Would it surprise you to learn that “trust in God” contributes to family health? More than sixteen hundred studies have shown that spiritual health is positively associated with physical, emotional, and relational health.
Furthermore, studies have shown that individuals who regularly attend a house of worship and who have a strong faith tend to have a better support group around them and therefore have less incidence of depression and mental anxiety. Because of this, they may be less susceptible to various kinds of emotional eating. In addition, strong social support has been shown to be helpful in adults who choose to improve their nutrition and lose weight.
Find Balance Together
As in most things, we must find balance in life. It doesn’t necessarily follow that if sixty minutes of exercise a day is good, then five hours is even better. It’s good for kids to get active and moving, but some families allow their children to get involved in far too many activities. Balance is key.
Many of us feel as though the more we do, the more meaning we bring to our lives. We think we’ll feel better about ourselves when we can say, “Look at me, I’m so busy; that means my life has meaning.” But it’s most definitely not good for your health.

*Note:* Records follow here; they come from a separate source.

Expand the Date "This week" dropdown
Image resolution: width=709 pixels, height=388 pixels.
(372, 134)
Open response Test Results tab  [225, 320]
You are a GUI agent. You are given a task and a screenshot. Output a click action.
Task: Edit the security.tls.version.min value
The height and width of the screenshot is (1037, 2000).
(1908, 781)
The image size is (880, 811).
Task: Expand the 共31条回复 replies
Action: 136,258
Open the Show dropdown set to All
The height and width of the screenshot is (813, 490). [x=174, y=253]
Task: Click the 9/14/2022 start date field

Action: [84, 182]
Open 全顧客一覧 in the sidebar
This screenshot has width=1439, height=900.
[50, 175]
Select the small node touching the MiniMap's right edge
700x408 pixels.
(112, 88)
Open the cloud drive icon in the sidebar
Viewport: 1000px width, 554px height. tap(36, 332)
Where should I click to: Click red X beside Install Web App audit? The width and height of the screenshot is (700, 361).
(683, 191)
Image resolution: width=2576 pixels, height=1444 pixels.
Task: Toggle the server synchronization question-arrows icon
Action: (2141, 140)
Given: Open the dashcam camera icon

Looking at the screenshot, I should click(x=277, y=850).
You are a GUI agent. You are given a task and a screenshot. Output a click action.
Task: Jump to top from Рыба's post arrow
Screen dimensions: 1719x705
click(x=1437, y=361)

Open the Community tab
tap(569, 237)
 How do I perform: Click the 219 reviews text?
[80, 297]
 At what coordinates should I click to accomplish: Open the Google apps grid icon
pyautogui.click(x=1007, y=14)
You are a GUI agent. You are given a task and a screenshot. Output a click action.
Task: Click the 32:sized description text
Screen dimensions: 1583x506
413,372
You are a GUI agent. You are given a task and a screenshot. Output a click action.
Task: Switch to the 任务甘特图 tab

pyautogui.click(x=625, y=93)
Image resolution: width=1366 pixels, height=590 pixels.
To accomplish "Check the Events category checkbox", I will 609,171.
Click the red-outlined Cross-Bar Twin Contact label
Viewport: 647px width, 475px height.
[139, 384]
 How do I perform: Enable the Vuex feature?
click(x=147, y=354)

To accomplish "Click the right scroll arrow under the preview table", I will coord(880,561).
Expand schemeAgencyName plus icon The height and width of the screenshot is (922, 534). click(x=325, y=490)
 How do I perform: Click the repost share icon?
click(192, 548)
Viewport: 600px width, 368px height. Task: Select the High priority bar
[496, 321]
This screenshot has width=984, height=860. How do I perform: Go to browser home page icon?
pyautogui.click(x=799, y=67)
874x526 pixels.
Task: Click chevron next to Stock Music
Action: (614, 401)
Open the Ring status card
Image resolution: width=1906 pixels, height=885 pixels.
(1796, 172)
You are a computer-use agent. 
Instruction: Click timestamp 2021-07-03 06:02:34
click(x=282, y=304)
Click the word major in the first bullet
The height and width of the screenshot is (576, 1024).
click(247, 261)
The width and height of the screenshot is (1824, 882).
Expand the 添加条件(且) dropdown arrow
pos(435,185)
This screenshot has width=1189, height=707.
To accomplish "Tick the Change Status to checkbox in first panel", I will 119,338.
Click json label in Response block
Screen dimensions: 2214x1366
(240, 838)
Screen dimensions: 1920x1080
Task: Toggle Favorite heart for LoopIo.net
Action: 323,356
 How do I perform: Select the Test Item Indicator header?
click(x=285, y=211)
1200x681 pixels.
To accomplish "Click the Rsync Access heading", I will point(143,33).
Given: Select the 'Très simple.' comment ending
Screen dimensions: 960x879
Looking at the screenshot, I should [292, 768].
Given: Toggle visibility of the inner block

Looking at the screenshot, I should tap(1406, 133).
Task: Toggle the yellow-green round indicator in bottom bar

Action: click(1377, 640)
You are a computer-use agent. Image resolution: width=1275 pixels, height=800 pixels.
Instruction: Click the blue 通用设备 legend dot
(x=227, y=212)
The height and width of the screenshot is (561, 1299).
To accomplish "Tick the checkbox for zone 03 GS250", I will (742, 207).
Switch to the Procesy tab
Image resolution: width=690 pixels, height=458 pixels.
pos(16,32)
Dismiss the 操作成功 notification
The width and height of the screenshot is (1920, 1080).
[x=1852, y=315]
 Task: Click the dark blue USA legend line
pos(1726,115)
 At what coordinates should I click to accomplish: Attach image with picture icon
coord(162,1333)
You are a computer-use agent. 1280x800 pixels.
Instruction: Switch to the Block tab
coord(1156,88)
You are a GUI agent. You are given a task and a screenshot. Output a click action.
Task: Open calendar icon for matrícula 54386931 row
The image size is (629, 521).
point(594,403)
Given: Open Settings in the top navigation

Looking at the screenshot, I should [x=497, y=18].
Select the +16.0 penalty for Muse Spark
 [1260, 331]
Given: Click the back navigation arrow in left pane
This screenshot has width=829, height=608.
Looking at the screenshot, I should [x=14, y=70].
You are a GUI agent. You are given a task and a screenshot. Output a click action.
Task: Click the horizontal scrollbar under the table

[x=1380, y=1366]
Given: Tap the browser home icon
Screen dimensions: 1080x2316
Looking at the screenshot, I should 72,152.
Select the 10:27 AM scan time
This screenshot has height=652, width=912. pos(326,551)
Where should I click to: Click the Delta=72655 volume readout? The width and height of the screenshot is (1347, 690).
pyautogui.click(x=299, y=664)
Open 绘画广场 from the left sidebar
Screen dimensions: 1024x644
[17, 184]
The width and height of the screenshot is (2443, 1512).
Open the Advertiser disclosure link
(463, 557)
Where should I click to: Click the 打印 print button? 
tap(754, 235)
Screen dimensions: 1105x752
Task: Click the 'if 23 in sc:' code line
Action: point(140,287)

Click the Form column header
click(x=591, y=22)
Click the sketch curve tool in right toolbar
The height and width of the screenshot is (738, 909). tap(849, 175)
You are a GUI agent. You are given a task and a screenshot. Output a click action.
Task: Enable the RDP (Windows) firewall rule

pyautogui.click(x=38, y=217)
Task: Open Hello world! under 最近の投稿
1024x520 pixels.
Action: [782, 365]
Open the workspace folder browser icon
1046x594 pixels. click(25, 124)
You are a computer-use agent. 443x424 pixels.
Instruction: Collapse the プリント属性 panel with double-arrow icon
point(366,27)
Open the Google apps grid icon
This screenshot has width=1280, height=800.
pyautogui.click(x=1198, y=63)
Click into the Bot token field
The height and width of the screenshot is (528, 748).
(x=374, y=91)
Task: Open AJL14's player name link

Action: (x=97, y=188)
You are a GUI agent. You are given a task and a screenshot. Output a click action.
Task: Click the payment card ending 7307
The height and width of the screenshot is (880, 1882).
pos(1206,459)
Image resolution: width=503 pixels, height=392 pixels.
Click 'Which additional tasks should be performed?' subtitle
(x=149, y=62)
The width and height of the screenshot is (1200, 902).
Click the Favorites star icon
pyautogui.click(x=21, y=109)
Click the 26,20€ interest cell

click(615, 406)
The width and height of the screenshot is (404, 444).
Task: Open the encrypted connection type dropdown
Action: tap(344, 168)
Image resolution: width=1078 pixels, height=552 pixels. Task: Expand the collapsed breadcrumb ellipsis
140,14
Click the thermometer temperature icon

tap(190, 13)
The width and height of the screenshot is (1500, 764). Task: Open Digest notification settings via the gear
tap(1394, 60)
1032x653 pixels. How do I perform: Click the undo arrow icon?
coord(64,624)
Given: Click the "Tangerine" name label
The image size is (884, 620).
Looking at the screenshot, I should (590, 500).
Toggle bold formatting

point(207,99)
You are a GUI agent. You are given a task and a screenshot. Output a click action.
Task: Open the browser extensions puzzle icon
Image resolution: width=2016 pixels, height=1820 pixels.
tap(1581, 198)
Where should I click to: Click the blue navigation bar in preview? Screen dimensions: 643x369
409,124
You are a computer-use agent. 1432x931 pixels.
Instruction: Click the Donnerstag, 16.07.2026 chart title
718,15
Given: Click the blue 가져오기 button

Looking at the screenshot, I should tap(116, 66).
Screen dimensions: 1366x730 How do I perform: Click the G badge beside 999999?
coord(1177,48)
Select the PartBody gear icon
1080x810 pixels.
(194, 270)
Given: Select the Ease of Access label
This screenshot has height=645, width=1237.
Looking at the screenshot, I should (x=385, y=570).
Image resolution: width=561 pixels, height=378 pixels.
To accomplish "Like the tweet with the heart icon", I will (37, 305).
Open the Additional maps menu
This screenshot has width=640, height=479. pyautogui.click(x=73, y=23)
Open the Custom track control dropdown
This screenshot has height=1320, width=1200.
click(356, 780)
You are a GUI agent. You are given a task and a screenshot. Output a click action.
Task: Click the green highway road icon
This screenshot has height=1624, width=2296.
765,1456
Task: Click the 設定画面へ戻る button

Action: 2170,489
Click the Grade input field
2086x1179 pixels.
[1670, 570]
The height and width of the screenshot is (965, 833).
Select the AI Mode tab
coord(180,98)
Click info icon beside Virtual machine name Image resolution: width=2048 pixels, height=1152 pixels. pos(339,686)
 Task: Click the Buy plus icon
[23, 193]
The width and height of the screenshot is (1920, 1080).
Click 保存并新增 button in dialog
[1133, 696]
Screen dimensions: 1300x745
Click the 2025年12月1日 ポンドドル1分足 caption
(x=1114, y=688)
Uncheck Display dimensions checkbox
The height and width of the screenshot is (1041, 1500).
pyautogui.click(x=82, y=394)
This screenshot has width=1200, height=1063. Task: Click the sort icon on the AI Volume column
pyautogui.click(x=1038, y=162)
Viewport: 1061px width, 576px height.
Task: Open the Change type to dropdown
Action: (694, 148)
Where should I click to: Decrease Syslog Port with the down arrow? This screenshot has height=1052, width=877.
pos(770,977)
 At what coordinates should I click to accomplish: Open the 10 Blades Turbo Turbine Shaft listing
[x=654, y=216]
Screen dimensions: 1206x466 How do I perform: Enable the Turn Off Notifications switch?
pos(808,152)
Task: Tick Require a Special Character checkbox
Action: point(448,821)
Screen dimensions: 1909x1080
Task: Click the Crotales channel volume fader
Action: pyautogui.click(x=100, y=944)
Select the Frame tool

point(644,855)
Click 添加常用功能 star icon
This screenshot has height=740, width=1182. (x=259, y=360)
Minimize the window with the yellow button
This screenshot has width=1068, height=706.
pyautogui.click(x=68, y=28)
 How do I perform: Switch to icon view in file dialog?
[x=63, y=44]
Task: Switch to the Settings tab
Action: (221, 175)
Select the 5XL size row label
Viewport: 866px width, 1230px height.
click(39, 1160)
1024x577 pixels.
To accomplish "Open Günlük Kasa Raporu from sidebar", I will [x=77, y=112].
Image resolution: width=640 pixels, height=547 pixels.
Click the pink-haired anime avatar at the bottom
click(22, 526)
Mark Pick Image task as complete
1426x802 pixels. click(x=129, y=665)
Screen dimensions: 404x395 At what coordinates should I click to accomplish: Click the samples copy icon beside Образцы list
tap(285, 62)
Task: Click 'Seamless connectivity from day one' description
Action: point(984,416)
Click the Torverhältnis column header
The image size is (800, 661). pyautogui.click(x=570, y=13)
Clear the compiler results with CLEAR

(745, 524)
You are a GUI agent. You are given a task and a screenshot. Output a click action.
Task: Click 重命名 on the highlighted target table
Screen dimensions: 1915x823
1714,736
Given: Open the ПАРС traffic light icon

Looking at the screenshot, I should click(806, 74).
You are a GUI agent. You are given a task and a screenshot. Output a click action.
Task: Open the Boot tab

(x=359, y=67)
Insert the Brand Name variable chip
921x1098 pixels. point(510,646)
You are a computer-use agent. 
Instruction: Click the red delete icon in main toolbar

Consider just one common downside to the unbalanced life. You keep such a hectic schedule that you have only ten minutes to inhale your meal before you must be off to your next activity. Something has to give somewhere, so you hit the drive-through at a local fast-food place instead of going home and sitting down to a balanced meal. And before you know it, you get on the scale and the numbers have jumped ten notches.
That’s not healthy. Not for you and not for your kids. Balance may not be easy to find, but it’s worth searching for. And your scale will thank you.
The Best Route To Health
The leadership and good example of parents and guardians really do provide the best route to curing the top health crisis facing the American family. With the cost of obesity in America at a staggering $99.2 billion annually (and rising), we have our work cut out for us.
Without question, childhood obesity presents an enormous challenge to the health of America and its kids. But when we meet that challenge as families, united and together, we really can win. And you know what? We have no other choice.
Simple Steps That Work
Remember that tackling your child’s obesity is a family affair. Here are a few things you can do to get started together:
- Get to know your child’s current eating habits. Uncover your child’s perception of what is healthy eating and use the opportunity to correct any misconceptions.
- Remember, children are more likely to eat a food if they observe someone they respect enjoying that food. Let your kids watch someone and learn from your own good eating habits.
- Don’t restrict how much your child is allowed to eat, or insist that your children clean their plates. Left to themselves, children are pretty good about eating just what they need.
- Encourage your children, when they are old enough, to serve themselves.
- Shop for food as a family. Make a list before going to the grocery store and stick to it. And don’t fill your kitchen cupboards and refrigerator with unhealthy foods and soft drinks to tempt you and your kids
- Sit down for dinner together as much as possible. Children eat better when Mom (or Dad) cooks and serves the food. Left to their own devices, most children would subsist on a diet of unhealthy processed food.
- Prepare meals together. Kids involved in the cooking are more likely to eat the results.
- Leave the television off during meals. The TV is a strong competitor for everyone’s attention and keeps you from interacting with one another. So keep it off during mealtime and never eat in front of it.
- Let the phone ring. They’re usually telemarketers, anyway. Let the answering machine pick up any messages.